A senior in Iowa is considered to be on a low income if their household’s total income is at or below 200% of the federal poverty guidelines. If a senior satisfies the criteria, they may qualify for subsidized state and/or federal government services for an array of purposes, such as paying some household costs (including energy bills), as well as costs for care in a nursing home.

How Iowa Decides if Someone’s Income is Low

Defining low income isn’t simply a matter of finding one figure, as the type of program the person is applying for also factors. In Iowa, this means having a total annual household income of anywhere between 50% and 200% of the federal poverty line. The state considers numerous variables to determine someone’s income. These include all sources of income, including Social Security and pensions, as well as the cash they currently have in their checking and saving accounts. It’s important to note that Iowa considers the entire household’s income, not just the person making an application for benefits.

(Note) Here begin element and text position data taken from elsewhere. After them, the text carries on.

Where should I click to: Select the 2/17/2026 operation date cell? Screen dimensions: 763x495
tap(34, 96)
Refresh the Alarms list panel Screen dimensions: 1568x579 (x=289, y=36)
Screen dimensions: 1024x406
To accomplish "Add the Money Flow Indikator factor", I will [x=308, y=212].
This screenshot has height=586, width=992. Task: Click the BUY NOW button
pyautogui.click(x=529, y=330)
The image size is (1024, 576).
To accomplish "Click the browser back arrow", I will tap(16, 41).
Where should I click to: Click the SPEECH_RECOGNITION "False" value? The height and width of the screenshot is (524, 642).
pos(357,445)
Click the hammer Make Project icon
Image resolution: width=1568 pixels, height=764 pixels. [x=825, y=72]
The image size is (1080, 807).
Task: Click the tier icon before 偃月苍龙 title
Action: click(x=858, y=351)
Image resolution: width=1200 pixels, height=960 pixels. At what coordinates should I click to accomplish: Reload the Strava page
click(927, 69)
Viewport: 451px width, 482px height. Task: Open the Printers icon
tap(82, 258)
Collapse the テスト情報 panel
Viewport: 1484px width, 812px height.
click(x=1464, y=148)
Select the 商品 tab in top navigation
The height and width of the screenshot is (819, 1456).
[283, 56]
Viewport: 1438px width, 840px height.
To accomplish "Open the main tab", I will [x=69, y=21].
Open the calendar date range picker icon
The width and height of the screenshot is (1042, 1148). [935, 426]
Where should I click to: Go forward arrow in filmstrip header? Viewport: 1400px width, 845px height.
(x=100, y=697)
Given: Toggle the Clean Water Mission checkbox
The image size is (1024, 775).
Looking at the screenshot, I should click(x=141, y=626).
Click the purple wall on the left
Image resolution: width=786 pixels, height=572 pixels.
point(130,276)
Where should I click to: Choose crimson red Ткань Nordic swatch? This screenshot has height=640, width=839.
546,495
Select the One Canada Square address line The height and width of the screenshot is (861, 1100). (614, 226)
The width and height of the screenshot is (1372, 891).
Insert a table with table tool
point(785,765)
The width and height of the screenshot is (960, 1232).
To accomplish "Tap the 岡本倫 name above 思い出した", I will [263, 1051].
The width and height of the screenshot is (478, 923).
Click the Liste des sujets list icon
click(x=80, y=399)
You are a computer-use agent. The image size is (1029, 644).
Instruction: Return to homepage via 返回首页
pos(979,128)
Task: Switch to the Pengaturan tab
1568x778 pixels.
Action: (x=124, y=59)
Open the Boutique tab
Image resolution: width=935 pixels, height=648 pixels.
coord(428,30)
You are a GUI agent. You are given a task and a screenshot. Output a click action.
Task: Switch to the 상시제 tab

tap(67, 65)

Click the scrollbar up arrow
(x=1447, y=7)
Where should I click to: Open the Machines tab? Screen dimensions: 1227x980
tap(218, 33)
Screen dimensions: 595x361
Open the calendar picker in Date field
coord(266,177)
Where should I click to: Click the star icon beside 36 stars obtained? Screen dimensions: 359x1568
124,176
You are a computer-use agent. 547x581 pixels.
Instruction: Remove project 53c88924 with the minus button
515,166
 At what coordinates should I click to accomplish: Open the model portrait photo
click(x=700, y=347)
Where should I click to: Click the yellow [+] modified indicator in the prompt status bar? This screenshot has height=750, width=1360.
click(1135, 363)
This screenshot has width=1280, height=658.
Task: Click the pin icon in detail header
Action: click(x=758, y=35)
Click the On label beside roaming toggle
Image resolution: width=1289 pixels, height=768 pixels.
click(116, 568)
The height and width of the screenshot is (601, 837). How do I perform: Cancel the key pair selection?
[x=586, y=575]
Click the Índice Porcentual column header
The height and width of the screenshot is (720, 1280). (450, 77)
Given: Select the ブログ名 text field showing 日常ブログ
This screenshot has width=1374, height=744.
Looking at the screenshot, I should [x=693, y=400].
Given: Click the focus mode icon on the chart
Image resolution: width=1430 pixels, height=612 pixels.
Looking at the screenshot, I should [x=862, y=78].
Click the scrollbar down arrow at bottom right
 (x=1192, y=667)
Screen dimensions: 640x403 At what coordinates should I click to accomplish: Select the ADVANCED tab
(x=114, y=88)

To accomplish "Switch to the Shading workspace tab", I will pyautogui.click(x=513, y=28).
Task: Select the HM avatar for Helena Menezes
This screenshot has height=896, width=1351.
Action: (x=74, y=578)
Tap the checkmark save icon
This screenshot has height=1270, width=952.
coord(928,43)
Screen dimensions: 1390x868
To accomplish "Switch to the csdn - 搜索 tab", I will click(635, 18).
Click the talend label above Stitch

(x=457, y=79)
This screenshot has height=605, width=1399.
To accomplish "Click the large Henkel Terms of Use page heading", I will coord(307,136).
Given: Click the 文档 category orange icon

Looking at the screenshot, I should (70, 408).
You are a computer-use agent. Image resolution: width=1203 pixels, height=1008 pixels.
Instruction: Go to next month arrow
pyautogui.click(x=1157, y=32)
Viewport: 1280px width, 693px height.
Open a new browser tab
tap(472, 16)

Seniors who consider themselves low-income should expect other factors to be considered as well. The type of benefit claimed will determine what these are. As an example, a single person applying for Medicaid can’t have assets exceeding $2,000 ($3,000 for a married applicant). Most income is considered countable in Iowa, but defining countable and uncountable assets can be more complicated, particularly if the senior is applying for Medicaid to cover nursing home costs while their spouse remains at home.

Benefits for Iowa Seniors with Low Incomes

Seniors deemed to have a low income can be eligible for an array of programs designed to ease their financial burden. However, the senior must satisfy each program’s other qualifying criteria as income alone isn’t sufficient. These programs include Iowa Medicaid, which can pay the costs of in-home care or placement in a skilled nursing facility for seniors with qualifying medical conditions.

Homeowners aged 65 or older can claim tax relief through the Property Tax Credit for Seniors and Disabled Citizens program. Homeowners and renters can apply for assistance to make their homes safer and more energy efficient through the Weatherization Assistance Program, which can cover home insulation costs and the removal/repair of health and safety hazards. Families with at least one resident aged 60 or older can apply for a one-off payment toward their energy bills through the Low-Income Home Energy Assistance Program (LIHEAP). At the federal level, USDA’s Section 504 Home Repair Program provides grants to adults aged 62 or older to cover home modification costs, such as installing a wheelchair ramp.